Stored data

%%

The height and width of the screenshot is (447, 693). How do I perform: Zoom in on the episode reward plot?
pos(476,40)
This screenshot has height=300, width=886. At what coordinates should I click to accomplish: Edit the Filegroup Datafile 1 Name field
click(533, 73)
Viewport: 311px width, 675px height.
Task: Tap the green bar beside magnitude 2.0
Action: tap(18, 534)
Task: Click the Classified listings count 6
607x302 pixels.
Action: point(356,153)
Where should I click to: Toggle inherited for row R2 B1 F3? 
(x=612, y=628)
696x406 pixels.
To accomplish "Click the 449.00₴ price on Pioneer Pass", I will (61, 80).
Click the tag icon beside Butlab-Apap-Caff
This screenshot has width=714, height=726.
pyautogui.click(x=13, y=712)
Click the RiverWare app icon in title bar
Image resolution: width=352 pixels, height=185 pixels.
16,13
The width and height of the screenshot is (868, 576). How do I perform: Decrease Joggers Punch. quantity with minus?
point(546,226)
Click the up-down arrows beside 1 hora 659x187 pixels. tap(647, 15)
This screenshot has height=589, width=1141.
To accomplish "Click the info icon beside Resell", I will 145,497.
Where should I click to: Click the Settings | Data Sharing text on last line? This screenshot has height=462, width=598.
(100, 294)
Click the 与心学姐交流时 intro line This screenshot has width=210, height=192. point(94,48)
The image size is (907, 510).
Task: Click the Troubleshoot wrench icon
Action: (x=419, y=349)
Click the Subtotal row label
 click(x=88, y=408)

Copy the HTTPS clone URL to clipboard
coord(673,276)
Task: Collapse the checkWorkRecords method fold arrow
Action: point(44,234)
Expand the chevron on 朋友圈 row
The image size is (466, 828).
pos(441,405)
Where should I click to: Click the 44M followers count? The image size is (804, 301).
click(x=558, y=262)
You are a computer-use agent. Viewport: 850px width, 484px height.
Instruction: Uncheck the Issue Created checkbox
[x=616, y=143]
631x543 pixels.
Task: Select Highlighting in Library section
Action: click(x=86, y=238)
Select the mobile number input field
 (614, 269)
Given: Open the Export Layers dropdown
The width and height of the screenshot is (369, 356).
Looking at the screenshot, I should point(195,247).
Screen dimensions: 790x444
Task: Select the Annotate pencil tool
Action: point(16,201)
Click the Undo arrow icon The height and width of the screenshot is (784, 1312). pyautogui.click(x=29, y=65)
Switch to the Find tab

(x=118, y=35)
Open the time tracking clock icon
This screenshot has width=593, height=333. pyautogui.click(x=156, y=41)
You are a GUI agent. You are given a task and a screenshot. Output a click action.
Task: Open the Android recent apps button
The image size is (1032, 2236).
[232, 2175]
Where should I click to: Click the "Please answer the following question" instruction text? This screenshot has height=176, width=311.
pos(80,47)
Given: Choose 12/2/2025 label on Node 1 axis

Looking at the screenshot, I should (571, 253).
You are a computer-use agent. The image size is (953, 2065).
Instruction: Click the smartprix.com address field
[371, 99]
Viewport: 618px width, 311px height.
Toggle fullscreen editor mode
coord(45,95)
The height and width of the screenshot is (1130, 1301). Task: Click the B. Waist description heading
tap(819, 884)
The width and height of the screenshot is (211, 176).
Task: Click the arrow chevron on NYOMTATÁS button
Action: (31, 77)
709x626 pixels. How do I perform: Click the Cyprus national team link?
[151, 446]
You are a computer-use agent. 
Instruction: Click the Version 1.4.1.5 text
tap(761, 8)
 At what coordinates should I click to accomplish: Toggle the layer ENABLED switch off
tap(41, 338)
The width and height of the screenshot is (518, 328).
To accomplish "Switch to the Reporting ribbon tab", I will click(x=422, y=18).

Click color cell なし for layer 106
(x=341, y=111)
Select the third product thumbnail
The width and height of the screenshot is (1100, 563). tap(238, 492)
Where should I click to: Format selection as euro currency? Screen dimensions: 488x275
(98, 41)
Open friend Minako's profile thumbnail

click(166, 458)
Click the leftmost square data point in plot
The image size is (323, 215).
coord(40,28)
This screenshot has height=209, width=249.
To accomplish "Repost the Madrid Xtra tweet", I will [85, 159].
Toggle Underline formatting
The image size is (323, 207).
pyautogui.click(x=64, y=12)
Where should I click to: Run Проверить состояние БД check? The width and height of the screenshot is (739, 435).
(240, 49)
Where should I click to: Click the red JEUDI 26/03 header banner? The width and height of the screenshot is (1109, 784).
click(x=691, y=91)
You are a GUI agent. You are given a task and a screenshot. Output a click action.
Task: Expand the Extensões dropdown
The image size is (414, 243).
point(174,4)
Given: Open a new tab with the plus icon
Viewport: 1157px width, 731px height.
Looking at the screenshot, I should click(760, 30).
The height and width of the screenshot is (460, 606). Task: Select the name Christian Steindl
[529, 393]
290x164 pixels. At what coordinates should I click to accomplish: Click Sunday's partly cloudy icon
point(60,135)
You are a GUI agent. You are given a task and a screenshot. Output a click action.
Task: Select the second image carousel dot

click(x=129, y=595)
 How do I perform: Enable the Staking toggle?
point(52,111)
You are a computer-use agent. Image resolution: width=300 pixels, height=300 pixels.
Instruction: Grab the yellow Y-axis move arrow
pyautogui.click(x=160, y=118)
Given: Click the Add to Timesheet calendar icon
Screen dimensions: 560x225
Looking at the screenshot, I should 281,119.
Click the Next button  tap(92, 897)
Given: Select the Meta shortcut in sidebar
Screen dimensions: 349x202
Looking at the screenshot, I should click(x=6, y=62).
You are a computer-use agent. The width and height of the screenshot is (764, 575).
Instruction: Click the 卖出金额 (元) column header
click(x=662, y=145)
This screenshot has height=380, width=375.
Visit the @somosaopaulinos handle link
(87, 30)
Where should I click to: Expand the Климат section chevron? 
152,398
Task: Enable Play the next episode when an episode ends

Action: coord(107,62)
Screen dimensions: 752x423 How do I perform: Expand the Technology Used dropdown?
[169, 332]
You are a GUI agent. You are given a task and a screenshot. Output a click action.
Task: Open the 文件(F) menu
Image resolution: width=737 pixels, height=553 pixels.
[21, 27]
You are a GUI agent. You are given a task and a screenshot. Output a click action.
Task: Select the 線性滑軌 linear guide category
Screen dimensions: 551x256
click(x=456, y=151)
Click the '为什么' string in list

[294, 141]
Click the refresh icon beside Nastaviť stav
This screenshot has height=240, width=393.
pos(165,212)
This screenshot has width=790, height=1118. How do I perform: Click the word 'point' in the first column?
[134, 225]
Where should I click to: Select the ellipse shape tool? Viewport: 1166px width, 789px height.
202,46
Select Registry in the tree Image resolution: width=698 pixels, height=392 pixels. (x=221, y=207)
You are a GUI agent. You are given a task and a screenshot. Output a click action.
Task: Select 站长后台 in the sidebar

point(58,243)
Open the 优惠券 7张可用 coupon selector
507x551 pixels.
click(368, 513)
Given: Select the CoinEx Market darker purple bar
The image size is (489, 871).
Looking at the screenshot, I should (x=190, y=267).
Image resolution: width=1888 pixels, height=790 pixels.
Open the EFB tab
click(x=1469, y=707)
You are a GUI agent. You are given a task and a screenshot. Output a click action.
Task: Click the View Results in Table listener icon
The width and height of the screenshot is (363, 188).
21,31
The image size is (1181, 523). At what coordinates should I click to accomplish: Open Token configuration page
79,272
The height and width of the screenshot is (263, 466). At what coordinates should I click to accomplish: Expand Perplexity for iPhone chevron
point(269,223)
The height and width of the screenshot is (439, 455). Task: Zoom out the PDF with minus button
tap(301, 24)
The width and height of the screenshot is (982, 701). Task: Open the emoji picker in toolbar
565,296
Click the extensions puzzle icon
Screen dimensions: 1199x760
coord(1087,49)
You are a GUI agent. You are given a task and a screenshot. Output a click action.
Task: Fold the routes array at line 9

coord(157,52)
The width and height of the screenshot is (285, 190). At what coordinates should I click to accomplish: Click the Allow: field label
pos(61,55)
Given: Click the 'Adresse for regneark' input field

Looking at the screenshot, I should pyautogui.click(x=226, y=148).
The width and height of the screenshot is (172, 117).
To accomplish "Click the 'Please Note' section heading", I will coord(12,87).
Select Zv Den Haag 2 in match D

%%

WHAT THE TASK REQUIRES:
When the entries above show the word "computer" in a line, copy that line out.

RESULT OF THE EXERCISE:
You are a computer-use agent. Viewport: 850px width, 484px height.
You are a computer-use agent. The image size is (953, 2065).
You are a computer-use agent. 
You are a computer-use agent. Image resolution: width=300 pixels, height=300 pixels.
You are a computer-use agent. The width and height of the screenshot is (764, 575).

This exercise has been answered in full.